Isolate every line in the data with the string "will" and copy it.

(Stored data)

::::::::

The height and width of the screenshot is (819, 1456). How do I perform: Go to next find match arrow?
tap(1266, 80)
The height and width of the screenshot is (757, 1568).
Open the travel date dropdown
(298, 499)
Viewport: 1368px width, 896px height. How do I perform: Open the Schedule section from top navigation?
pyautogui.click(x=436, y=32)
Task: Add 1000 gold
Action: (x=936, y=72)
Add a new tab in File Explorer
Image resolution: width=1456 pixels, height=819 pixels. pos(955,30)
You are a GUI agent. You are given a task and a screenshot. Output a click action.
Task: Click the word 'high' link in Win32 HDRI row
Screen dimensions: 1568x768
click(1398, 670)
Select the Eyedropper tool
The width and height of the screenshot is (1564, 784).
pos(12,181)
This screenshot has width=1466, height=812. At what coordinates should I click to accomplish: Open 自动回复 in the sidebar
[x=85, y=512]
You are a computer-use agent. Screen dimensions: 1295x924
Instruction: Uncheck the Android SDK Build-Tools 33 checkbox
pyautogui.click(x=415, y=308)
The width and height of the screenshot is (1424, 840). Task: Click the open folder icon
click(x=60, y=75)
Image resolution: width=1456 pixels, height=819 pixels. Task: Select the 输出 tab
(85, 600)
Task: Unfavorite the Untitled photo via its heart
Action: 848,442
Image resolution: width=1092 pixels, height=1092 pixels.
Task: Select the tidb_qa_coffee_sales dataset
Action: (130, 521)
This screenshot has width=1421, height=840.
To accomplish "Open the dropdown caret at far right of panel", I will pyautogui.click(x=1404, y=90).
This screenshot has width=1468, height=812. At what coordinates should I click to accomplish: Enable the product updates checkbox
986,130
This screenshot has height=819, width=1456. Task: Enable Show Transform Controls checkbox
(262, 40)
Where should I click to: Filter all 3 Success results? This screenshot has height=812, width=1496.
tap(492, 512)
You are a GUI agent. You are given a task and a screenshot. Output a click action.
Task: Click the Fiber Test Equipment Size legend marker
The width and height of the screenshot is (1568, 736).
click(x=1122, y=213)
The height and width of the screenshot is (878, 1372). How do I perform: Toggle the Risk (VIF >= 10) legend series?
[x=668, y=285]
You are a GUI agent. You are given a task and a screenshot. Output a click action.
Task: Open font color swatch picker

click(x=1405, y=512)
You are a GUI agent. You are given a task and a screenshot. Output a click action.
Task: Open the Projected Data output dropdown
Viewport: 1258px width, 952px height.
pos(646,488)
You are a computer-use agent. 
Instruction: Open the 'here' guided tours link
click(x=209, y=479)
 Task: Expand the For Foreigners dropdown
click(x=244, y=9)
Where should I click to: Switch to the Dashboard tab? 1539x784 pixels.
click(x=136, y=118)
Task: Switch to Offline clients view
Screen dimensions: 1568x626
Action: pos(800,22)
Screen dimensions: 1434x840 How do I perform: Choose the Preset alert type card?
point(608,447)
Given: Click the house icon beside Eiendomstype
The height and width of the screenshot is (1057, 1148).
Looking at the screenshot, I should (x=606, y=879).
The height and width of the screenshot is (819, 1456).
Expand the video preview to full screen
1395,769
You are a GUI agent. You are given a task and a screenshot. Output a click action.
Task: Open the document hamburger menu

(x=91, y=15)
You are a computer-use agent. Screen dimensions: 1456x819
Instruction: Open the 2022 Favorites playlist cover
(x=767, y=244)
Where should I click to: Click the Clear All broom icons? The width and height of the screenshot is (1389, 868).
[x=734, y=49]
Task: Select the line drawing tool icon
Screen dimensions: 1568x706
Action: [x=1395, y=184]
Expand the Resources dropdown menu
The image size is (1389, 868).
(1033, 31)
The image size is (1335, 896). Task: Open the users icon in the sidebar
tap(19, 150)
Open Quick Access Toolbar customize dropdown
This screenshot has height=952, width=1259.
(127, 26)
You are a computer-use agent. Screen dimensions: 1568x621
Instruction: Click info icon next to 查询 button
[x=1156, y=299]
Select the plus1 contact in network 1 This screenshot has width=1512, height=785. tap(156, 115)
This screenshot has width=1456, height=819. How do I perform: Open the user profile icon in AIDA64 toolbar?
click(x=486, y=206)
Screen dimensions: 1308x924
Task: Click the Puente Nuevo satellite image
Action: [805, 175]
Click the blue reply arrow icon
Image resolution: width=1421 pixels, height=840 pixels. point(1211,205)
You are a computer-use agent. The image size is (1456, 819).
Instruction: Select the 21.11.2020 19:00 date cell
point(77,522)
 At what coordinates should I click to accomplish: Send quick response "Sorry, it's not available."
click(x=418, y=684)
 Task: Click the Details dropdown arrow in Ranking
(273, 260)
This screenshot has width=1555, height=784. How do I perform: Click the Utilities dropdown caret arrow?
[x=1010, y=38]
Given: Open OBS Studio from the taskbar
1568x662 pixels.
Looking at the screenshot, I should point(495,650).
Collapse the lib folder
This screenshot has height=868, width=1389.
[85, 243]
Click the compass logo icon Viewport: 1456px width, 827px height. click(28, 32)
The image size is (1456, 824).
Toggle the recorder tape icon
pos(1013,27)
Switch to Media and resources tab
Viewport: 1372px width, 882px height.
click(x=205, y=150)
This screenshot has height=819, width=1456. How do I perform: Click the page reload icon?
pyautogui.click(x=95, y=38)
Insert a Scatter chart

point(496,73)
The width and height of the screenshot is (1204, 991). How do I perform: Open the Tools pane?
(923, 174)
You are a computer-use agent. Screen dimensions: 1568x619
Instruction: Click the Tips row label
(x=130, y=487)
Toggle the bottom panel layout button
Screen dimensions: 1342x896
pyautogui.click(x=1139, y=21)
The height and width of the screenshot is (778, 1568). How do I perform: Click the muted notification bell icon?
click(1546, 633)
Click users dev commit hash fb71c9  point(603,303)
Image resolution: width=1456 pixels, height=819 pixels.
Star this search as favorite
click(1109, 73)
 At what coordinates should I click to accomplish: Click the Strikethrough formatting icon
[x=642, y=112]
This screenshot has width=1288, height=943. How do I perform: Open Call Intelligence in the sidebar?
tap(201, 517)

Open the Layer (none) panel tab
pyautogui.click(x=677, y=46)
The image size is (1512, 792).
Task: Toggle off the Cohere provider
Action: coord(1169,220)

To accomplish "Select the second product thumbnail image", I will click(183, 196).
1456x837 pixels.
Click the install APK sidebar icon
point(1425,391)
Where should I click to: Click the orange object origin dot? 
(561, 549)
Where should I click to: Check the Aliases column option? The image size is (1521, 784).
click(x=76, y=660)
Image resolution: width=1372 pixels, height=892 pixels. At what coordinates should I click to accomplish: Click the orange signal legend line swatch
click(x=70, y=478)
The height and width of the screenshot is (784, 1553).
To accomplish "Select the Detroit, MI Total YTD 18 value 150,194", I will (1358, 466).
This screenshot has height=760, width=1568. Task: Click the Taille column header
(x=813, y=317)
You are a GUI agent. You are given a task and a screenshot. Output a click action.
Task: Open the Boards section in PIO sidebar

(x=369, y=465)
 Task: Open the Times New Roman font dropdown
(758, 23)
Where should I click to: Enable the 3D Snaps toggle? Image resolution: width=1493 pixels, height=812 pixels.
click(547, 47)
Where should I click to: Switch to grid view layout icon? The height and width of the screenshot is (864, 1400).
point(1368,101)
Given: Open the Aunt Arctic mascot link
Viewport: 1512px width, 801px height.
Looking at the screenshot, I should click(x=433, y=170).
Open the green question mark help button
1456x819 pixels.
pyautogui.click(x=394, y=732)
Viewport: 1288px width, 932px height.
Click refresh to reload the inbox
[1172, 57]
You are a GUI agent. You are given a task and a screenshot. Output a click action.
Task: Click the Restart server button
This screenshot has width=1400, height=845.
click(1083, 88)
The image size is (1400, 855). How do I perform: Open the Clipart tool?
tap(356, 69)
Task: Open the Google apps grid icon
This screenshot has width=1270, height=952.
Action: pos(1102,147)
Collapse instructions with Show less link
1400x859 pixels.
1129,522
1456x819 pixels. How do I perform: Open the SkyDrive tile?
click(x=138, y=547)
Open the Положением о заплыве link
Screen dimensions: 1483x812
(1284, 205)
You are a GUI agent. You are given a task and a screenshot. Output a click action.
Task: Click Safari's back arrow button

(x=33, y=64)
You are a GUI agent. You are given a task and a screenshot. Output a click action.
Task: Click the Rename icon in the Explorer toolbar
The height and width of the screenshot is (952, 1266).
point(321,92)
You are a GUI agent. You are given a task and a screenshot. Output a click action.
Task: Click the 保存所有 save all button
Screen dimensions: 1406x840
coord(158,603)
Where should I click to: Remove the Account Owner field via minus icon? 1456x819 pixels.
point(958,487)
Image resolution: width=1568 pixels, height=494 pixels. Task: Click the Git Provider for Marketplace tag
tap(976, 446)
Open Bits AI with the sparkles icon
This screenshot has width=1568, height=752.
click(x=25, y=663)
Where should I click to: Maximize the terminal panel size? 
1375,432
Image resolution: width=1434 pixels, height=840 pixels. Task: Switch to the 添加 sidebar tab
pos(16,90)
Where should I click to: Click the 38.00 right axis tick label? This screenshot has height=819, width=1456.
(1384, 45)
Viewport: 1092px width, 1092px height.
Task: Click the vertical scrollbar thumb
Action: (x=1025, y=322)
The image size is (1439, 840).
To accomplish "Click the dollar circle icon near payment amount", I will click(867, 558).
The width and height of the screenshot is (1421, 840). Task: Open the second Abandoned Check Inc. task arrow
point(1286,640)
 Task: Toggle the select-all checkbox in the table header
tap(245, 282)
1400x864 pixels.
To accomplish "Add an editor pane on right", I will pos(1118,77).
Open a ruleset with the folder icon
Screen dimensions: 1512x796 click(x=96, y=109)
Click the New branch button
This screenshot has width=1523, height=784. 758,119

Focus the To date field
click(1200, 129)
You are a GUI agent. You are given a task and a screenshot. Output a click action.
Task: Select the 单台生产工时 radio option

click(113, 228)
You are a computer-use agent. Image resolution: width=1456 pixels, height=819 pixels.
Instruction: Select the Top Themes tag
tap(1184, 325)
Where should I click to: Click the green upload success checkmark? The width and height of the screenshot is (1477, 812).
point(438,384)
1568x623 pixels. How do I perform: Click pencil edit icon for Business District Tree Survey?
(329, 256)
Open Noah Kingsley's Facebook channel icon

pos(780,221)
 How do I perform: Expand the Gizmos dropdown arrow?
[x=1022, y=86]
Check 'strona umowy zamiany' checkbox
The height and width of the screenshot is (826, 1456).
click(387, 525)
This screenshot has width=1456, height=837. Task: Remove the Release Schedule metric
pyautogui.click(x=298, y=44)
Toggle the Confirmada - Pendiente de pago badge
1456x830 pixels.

::::::::

**Solution to the problem:**
To accomplish "Open the dropdown caret at far right of panel", I will pyautogui.click(x=1404, y=90).
To accomplish "Select the second product thumbnail image", I will click(183, 196).
To accomplish "Select the Detroit, MI Total YTD 18 value 150,194", I will (1358, 466).
To accomplish "Click the dollar circle icon near payment amount", I will click(867, 558).
To accomplish "Add an editor pane on right", I will pos(1118,77).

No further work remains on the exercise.